A little bit of history saves a lot of trials and words. Therefore, we have to understand how gas generation and the current market model cohabited with each other. After the end of the 1970s, cogeneration with gas turbines has become very popular. This technological innovation has allowed particular consumers to generate their heat and electricity. We can call this the 2nd decentralization wave.
The idea of competitive electricity markets was based on competition based on short-term marginal costs. It has an unintended effect of a “missing money” problem since most competitors may not fully get their capital investments. In a world of oil, coal, and partial nuclear generation in the 1970s, natural gas generation was the clear winner because of its low costs and ease of operation.
The marginal cost model has fostered this relation to new heights. Any electricity system undergoing market transformation began to experience a massive influx of gas generation. The electricity markets became a fertile ground for gas generation. Especially with the gas turbines, ramping up or down was much easier than coal and incumbent generation technologies.

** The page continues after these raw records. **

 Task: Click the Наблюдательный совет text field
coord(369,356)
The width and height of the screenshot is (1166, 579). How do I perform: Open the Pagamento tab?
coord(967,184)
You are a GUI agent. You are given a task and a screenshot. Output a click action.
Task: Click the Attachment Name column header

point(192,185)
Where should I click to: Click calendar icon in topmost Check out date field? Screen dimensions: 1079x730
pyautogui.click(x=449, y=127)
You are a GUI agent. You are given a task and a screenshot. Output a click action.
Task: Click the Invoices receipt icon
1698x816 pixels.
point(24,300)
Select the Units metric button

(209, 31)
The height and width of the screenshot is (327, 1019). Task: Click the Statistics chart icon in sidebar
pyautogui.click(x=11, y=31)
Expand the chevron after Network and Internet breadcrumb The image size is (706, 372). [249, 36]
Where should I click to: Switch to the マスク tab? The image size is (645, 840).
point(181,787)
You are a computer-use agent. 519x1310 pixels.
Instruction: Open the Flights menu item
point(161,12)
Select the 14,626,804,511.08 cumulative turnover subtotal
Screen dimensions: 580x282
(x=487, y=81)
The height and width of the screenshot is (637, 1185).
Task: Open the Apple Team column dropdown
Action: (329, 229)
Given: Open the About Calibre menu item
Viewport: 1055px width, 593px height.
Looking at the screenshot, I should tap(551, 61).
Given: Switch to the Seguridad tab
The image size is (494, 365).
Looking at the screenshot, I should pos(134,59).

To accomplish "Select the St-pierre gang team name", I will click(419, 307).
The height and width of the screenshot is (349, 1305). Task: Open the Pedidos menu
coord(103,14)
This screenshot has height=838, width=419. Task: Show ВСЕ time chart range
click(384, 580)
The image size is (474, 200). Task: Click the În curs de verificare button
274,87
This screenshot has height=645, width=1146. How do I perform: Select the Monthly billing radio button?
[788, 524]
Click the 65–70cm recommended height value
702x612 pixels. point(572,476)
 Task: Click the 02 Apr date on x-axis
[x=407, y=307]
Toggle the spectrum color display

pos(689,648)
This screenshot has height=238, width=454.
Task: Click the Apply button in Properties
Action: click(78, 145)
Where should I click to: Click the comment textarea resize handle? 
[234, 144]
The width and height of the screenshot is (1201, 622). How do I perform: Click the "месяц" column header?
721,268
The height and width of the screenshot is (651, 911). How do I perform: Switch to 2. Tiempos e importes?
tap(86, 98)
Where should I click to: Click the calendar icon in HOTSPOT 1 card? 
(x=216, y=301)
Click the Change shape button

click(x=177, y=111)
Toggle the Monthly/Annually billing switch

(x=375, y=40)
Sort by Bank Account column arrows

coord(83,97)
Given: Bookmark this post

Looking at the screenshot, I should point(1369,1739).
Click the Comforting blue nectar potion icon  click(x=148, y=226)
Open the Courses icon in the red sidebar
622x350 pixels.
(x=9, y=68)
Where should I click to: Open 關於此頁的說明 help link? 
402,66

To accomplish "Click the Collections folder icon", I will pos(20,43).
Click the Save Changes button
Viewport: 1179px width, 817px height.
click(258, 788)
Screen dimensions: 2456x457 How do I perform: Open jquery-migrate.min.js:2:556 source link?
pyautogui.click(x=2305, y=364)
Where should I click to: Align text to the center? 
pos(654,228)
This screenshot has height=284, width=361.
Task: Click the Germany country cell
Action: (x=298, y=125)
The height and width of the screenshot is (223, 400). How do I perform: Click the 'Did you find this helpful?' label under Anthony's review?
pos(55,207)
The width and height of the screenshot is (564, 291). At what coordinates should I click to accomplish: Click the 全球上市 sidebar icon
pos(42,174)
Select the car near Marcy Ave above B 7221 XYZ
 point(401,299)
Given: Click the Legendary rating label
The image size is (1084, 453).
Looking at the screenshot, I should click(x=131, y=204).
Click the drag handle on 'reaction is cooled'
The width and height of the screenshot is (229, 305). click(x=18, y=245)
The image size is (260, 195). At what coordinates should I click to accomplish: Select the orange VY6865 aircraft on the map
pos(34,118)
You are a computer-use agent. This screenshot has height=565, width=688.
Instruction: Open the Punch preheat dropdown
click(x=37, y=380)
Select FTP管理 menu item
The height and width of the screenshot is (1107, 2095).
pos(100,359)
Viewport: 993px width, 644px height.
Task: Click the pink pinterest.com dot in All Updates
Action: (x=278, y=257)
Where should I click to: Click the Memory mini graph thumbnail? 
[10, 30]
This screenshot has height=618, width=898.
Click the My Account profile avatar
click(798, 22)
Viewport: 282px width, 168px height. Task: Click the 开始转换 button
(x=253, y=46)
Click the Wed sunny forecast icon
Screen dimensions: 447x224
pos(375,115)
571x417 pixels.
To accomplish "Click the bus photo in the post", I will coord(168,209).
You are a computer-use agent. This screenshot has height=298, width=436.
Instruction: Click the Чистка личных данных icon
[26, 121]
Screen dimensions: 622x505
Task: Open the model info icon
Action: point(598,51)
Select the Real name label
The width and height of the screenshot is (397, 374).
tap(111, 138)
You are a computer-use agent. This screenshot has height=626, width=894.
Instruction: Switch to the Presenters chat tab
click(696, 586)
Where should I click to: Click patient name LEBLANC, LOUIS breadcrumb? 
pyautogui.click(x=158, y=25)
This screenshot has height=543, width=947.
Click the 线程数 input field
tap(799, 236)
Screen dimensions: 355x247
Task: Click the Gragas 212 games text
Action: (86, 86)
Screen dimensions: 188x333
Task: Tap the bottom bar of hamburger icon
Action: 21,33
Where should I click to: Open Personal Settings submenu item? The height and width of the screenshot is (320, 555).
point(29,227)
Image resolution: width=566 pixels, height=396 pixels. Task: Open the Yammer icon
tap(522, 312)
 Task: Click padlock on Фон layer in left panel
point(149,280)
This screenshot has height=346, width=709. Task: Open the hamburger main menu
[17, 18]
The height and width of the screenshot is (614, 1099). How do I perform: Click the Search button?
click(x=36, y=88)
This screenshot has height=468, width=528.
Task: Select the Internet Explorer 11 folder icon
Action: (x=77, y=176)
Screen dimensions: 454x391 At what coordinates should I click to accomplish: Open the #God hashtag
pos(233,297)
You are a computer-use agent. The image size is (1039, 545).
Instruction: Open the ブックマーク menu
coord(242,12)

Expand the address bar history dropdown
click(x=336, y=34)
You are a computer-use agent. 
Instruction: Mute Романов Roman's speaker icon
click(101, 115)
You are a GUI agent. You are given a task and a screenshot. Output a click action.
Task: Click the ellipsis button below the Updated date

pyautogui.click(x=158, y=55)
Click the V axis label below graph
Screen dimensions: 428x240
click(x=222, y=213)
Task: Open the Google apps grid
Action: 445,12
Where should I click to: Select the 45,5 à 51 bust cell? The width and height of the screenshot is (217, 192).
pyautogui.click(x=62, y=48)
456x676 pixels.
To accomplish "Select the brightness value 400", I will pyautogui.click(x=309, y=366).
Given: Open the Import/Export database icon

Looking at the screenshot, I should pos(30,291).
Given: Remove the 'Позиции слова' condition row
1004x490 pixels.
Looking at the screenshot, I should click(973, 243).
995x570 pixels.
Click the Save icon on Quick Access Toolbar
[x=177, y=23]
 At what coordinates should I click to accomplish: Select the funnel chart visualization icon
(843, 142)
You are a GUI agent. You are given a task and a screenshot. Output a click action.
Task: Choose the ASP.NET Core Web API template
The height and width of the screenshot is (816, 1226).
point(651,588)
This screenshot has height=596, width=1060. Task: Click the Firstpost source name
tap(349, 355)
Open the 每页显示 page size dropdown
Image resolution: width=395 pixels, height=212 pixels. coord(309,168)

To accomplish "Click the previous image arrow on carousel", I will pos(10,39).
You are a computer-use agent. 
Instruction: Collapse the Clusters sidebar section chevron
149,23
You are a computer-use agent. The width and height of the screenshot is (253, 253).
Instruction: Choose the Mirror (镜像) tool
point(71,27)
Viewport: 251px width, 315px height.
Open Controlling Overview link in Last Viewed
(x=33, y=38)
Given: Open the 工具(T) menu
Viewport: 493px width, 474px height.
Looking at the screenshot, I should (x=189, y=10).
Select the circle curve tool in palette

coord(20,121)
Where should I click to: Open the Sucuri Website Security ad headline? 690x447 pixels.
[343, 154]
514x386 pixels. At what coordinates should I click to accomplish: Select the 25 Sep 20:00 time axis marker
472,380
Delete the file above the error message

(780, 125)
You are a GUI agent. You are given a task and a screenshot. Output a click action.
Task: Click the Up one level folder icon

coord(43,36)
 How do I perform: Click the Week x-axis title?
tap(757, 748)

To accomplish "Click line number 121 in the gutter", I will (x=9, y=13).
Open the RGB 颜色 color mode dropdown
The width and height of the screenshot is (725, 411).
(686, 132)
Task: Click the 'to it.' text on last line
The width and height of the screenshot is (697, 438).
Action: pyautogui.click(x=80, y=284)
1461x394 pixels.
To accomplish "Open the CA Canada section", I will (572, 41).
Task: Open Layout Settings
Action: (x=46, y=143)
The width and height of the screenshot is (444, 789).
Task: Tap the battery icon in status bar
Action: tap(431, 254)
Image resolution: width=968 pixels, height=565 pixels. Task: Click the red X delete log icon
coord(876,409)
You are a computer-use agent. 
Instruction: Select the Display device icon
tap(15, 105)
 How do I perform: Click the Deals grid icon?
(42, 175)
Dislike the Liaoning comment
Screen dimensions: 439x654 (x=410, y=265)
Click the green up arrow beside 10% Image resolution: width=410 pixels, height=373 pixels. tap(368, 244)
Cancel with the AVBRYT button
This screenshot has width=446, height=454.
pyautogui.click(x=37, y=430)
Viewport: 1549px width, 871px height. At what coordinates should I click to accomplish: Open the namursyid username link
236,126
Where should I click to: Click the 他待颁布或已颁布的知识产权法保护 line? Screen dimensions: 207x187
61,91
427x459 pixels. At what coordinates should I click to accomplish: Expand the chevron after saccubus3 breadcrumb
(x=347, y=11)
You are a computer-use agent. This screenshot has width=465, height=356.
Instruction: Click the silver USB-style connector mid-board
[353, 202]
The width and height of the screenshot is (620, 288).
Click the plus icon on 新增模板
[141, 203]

Therefore the current market model is inherently coupled with gas markets. The decoupling of gas from power markets is an attempt to slash the 40 years of the symbiotic relationship between electricity markets and gas. Can it be done? Of course, electricity markets are social constructs. You can always create them with new formulas, rules, or regulations.
Currently, our problem is not in the electricity market. Electricity markets are just reflecting underlying fundamentals. Severing this fundamental relation will practically dismantle the mechanics of power markets. We may have a day ahead market not reflecting marginal gas, renewable, or hydro opportunity costs. From another vantage point, what if gas prices fall suddenly? Then, will there be a reason to talk about problems in the electricity markets?
The European market problem is in the benchmark gas price, namely TTF. Without solving the gas pricing mechanism, reforming on the electricity side will avalanche the difficulties. Electricity markets might work as intended if the gas price was 1/5th of the current value.
That doesn’t mean that there is no need for electricity market reform. But reform has to be done for the right reasons. These reasons are obvious enough for market observers: A valuation mechanism for zero marginal cost resources and flexibility in the market.
Is electricity a homogenous product? I view electricity generation as a bundled service. There is an electron (electric field) generation and a time-shifting ability of this electron generation. So there is a commodity and stock service bundled as generation services. A coal/gas generation is electron plus stock so it can be time-shifted within certain limits. Renewable electricity is just an electron generation, with no stock services. Therefore, the underlying market should value time-shifting abilities better.
Is it the right time for an electricity market reform? I believe not. We are in the midst of an energy crisis. The root cause of this crisis is gas prices. If we cannot address that problem correctly, electricity markets may be broken for some time.